Ciò che impedisce al 25 Aprile di trasformarsi in una festa di tutti, in realtà, è una serie di ambiguità rimosse. Già sulle definizioni non c'è accordo: gli eventi che culminarono nel 25 aprile si devono considerare guerra patriottica, o piuttosto di classe (soprattutto nel Centro Nord), o civile (secondo una famosa e contestata definizione dello storico Claudio Pavone), o ancora ideologica (non solo contro il fascismo, ma anche all'interno delle stesse formazioni partigiane)? Quest'ultimo è il punto più delicato. È impossibile mettere da parte infatti la profonda differenza che caratterizzò la lotta antifascista, e che vide da una parte le formazioni comuniste, numericamente maggioritarie, e dall'altra quelle socialiste, liberali, cattoliche, azioniste, ispirate da ideali molto diversi. Contrasto tutt'altro che teorico, illustrato da tre caratteristiche identitarie dei soli comunisti: il progetto di «fare come in Russia», stabilendo in prospettiva un regime totalitario;

l'obbligo di affiancare ai responsabili militari i commissari politici, incaricati di guidare i militanti con la briglia dell'ortodossia marxista-leninista; e la pratica del terrorismo individuale. Responsabile, quest'ultima, di gesti sanguinosi spesso affidati ai GAP e alla Volante Rossa, che mettevano in conto l'inevitabilità delle rappresaglie fasciste.

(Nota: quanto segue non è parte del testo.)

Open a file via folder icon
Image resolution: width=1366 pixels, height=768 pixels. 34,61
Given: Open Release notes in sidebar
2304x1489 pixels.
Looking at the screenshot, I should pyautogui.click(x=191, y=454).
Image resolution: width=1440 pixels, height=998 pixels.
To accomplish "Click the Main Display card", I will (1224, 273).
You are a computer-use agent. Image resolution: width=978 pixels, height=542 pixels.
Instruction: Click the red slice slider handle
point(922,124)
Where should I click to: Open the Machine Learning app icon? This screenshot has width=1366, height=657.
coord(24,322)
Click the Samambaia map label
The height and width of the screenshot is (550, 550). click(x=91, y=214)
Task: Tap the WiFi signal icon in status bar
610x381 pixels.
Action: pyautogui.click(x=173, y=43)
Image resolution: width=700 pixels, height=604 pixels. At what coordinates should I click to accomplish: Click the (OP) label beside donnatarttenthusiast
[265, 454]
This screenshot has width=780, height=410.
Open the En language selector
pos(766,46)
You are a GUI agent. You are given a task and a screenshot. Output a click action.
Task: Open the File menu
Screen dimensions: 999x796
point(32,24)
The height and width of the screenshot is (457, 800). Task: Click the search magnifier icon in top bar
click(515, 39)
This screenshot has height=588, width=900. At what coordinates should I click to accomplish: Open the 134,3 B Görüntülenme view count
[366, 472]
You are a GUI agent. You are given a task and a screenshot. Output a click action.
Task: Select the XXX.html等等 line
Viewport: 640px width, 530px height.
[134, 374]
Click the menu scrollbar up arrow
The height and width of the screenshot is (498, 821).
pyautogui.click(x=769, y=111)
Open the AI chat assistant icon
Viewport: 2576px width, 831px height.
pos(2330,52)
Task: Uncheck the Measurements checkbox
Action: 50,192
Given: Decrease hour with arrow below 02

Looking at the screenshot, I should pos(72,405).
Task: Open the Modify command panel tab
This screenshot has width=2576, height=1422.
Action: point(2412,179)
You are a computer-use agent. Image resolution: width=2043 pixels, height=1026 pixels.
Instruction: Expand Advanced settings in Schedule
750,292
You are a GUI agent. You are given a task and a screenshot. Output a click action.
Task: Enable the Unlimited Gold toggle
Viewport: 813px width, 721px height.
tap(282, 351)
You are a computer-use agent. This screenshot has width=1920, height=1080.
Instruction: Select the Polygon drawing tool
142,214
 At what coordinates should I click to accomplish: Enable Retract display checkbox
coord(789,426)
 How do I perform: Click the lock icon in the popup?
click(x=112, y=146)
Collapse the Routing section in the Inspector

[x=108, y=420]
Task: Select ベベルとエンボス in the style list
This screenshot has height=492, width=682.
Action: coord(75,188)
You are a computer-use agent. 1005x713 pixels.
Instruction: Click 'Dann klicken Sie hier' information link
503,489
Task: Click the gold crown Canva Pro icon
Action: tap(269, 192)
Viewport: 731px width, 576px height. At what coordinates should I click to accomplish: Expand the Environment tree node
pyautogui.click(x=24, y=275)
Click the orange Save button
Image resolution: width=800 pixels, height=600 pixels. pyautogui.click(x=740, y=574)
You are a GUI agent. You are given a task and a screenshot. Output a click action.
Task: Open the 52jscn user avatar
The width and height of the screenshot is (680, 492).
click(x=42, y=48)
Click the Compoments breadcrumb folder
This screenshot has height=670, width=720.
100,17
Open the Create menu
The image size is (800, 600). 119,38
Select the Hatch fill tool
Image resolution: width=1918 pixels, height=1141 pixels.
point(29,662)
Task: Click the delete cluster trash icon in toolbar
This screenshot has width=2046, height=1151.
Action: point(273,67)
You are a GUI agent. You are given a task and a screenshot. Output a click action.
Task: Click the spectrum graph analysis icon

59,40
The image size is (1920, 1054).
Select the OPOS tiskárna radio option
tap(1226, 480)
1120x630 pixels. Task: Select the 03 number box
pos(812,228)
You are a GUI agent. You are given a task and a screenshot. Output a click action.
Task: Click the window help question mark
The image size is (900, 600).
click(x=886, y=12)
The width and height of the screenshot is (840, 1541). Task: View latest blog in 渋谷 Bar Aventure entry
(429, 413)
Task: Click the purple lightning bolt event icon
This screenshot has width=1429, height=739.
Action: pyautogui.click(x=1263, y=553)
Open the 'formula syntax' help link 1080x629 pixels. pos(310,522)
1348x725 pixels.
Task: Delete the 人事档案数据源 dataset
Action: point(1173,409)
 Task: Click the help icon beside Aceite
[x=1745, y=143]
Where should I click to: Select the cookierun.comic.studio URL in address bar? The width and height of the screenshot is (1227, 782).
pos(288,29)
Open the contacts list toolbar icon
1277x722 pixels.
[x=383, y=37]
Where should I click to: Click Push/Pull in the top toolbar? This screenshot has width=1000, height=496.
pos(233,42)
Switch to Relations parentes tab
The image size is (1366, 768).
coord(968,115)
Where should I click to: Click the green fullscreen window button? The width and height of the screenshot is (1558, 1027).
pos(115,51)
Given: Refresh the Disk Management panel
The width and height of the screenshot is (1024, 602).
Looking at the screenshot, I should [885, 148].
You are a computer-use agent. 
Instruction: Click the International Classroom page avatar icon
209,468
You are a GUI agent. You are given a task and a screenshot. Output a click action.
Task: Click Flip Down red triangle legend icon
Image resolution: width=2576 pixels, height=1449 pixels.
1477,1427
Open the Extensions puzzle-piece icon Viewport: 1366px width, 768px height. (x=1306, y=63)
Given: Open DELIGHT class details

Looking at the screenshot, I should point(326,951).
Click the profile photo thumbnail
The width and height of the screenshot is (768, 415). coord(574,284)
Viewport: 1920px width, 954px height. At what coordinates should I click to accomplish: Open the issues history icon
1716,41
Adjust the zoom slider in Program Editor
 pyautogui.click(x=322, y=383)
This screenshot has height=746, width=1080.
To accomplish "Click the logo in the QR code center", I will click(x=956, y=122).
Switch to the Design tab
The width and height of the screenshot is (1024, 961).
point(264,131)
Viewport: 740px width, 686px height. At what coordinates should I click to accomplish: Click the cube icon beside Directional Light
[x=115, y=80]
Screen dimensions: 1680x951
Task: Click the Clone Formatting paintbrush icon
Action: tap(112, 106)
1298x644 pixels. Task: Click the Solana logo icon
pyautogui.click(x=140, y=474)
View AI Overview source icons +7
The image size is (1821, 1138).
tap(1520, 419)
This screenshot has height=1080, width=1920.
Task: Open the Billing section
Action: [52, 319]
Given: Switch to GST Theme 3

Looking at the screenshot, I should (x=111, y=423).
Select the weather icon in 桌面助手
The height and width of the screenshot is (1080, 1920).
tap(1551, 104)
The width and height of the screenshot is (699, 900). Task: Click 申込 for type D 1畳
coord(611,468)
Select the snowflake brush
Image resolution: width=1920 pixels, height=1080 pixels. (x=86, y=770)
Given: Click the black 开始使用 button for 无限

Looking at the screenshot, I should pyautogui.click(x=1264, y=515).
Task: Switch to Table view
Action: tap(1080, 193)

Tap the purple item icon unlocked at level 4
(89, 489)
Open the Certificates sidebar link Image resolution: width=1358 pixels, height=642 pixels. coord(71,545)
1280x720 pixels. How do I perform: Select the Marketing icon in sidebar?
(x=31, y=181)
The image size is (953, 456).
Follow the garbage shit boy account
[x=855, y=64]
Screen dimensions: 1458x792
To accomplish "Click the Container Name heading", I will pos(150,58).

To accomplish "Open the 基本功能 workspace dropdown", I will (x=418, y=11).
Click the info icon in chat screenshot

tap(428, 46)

La presenza di scheletri così ingombranti nell'armadio della Resistenza è occultata ogni volta dalla storica egemonia di sinistra in cerimonie e manifestazioni pubbliche, dove spesso il «revisionismo» viene censurato, o considerato alla stregua di provocazione, se non addirittura accusato di «rivalutare» il fascismo. Uscire da un simile circolo vizioso è possibile soltanto se si adotta una prospettiva realmente laica, riconoscendo l'esistenza di varie esperienze, di forme diverse di Resistenza. Prima fra tutte, quella delle formazioni partigiane democratiche che, per essersi opposte all'egemonia di quelle comuniste, hanno spesso pagato un prezzo elevato, dovendo battersi in pratica su due fronti. Vale per tutti l'eccidio di Porzus, dove trovò la morte Guidalberto Pasolini, fratello minore di Pier Paolo, colpevole agli occhi dei «rossi» di essere un «bianco» della Brigata Osoppo. Ma si potrebbe fra le tante citare anche la vicenda tragica dei sette fratelli Cervi, a lungo esaltati dalla prosopopea comunista distillata dalla penna di Italo Calvino, in realtà abbandonati alla repressione fascista dai comunisti reggiani ortodossi, che li consideravano pericolosi anarchici, restii ad obbedire agli ordini del partito, e incapaci di «sparare realmente sull'uomo». Ma non si devono tacere anche le altre forme di resistenza, attive o passive, comunque degne di essere ricordate. A cominciare da quella del Corpo italiano di liberazione che combatté al fianco degli Alleati. Senza dimenticare la sorte degli antifascisti italiani sterminati nei gulag sovietici (un migliaio); i militari dell'Armir deportati nei campi di concentramento russi (220mila dispersi); gli IMI, cioè gli internati militari in Germania (di cui oltre 600mila irriducibili furono costretti a lavorare come schiavi da Hitler). Ammettere queste forme diverse di Resistenze non significa sminuire l'importanza della lotta politica e militare, compiuta comunque da una minoranza, ma ricondurre il significato della Liberazione ai valori democratici e liberali propri dell'Occidente. Una conquista che non sarebbe stata possibile senza l'apporto decisivo sul campo di battaglia - troppo spesso lasciato in secondo piano - degli Alleati angloamericani.

È necessario insomma liberare il 25 Aprile dalle sue rimozioni e parzialità, per ricondurlo a un sentimento realmente condiviso. Altrimenti il non detto finisce per prendersi le sue rivincite.

Come accade oggi nella Russia di Putin, dove le imminenti celebrazioni per la Vittoria del 9 maggio 1945 sulla Germania nazista serviranno a nascondere la tragica realtà dei gulag e della repressione generalizzata successiva, messa in atto da Mosca su metà dell'Europa. E, in aggiunta, a mascherare i crimini di oggi in Ucraina.